2. **Total Sum of Squares (SS total):** This measures the total variation of all data points from the overall mean.
* First, square each original data point and add them up: (8²+6²+10²+9²) + (3²+2²+4²+3²) + (3²+4²+5²+4²) = 281 + 38 + 66 = 385
* SS total = (Sum of all X²) - CF = 385 - 310.0833 = **74.9167** (We can round this to 74.92 for simplicity).

3. **Sum of Squares for Treatments (SST):** This measures the variation *between* the treatment means. It tells us how much the group averages differ from the overall average.
* SST = ( (ΣX₁)²/n₁ + (ΣX₂)²/n₂ + (ΣX₃)²/n₃ ) - CF
* SST = ( (33²)/4 + (12²)/4 + (16²)/4 ) - 310.0833
* SST = ( 1089/4 + 144/4 + 256/4 ) - 310.0833
* SST = ( 272.25 + 36 + 64 ) - 310.0833
* SST = 372.25 - 310.0833 = **62.1667** (Round to 62.17).

4. **Sum of Squares for Error (SSE):** This measures the variation *within* each treatment group. It tells us how much individual data points differ from their own group's average.
* The easiest way to find SSE is: SSE = SS total - SST
* SSE = 74.9167 - 62.1667 = **12.75**

---

**d. Complete an ANOVA table.**

The ANOVA table puts all our calculations together to find the F-value.

| Source of Variation | Sum of Squares (SS) | Degrees of Freedom (df) | Mean Square (MS) | F (MS_Treatment / MS_Error) |
| :------------------ | :------------------ | :---------------------- | :-------------------- | :-------------------------- |
| **Treatments** | SST = 62.17 | df1 = 2 (k-1) | MST = SST/df1 | F_calculated |
| **Error** | SSE = 12.75 | df2 = 9 (N-k) | MSE = SSE/df2 | |
| **Total** | SS total = 74.92 | N-1 = 11 | | |

* **Mean Square for Treatments (MST):** This is the average variation between groups.
* MST = SST / df1 = 62.1667 / 2 = 31.08335 (Round to 31.08)
* **Mean Square for Error (MSE):** This is the average variation within groups.
* MSE = SSE / df2 = 12.75 / 9 = 1.41666... (Round to 1.42)
* **Calculated F-statistic (F):** This is the ratio of variation between groups to variation within groups.
* F = MST / MSE = 31.08335 / 1.41666 = 21.940 (Round to 21.94)

Now we can fill in the ANOVA table:
| Source of Variation | Sum of Squares (SS) | Degrees of Freedom (df) | Mean Square (MS) | F |
| :------------------ | :------------------ | :---------------------- | :--------------- | :-------- |
| Treatments (Between) | 62.17 | 2 | 31.08 | 21.94 |
| Error (Within) | 12.75 | 9 | 1.42 | |
| Total | 74.92 | 11 | | |

---

**e.
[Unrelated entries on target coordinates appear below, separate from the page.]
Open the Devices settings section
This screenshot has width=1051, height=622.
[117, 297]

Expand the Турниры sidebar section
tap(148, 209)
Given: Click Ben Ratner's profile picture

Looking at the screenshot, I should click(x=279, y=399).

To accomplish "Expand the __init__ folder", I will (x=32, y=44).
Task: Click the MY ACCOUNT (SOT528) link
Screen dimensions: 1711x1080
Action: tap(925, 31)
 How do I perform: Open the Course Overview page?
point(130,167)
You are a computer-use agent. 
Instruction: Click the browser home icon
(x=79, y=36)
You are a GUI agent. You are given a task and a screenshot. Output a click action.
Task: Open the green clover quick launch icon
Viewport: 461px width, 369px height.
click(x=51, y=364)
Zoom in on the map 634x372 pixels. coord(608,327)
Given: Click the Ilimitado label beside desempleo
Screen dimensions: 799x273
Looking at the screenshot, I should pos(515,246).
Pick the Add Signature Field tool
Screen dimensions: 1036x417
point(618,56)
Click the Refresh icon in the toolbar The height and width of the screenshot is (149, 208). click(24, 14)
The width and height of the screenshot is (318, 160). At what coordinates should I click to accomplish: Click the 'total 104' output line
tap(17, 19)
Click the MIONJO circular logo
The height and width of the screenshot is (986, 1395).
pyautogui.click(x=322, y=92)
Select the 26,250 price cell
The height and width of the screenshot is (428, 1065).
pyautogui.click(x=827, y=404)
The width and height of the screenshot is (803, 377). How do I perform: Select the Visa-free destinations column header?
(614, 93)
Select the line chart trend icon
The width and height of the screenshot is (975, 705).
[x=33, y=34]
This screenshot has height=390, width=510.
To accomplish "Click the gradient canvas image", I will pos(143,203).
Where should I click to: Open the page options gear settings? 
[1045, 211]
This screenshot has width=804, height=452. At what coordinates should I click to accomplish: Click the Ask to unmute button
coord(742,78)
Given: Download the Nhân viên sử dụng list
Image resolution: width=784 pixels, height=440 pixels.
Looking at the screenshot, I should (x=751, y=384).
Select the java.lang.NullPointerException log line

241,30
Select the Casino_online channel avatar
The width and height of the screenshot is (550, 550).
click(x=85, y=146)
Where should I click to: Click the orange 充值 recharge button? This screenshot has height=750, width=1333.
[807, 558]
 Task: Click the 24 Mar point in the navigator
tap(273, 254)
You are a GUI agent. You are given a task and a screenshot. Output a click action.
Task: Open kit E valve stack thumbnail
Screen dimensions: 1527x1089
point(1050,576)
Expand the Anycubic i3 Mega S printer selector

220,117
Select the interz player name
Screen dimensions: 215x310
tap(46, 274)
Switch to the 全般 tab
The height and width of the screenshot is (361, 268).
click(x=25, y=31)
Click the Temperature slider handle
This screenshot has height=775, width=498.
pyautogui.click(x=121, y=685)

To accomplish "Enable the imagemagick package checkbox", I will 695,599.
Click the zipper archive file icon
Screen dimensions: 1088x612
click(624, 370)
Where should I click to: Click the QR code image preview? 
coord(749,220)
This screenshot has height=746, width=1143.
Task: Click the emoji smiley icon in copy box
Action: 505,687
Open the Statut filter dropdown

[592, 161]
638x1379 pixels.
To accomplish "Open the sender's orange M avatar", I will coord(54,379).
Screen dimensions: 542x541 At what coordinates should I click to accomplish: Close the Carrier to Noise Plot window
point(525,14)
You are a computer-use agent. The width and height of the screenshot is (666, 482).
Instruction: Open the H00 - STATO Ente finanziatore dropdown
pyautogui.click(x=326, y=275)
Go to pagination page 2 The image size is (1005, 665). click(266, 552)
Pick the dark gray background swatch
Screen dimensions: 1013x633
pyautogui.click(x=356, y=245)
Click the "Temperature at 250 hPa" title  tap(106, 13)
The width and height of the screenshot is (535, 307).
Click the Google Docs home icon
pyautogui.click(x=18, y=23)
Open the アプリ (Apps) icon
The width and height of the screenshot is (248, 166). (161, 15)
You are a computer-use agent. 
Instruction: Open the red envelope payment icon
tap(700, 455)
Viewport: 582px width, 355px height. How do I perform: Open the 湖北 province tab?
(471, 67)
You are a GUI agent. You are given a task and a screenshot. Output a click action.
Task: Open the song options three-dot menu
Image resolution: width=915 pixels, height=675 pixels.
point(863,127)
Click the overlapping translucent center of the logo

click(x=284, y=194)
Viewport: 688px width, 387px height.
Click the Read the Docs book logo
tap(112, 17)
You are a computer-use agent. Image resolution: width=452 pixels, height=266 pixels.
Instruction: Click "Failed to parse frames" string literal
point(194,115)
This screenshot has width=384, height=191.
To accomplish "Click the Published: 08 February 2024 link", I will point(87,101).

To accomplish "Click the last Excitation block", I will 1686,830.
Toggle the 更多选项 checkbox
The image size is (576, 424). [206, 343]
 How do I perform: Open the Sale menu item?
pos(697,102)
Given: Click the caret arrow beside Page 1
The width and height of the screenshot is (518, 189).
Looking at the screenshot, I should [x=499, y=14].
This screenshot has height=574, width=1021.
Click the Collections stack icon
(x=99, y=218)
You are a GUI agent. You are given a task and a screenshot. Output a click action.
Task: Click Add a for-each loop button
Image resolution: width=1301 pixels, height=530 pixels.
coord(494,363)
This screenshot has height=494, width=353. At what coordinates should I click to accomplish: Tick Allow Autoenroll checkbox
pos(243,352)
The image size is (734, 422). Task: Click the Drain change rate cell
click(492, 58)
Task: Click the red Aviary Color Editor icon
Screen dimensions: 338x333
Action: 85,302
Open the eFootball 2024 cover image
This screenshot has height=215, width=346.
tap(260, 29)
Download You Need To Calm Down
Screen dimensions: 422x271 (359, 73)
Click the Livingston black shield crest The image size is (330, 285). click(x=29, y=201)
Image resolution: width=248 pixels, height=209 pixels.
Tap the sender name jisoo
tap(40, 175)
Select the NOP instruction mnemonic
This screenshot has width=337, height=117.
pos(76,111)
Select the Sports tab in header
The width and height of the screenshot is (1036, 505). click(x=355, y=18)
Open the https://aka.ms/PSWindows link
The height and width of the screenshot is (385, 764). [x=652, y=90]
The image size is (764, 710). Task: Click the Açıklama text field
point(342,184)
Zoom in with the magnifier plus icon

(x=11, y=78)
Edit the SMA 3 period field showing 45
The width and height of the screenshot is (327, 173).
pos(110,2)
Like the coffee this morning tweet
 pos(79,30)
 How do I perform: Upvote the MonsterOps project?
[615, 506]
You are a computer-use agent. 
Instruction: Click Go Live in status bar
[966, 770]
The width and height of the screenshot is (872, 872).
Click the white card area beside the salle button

State your decision regarding the null hypothesis.**

* Our calculated F-value is 21.94.
* Our critical F-value (from step b) is 4.26.
* Since 21.94 is much larger than 4.26, we **reject the null hypothesis (H₀)**.
* This means we have enough evidence to say that at least one of the treatment means is significantly different from the others. The treatments *do* seem to have different effects!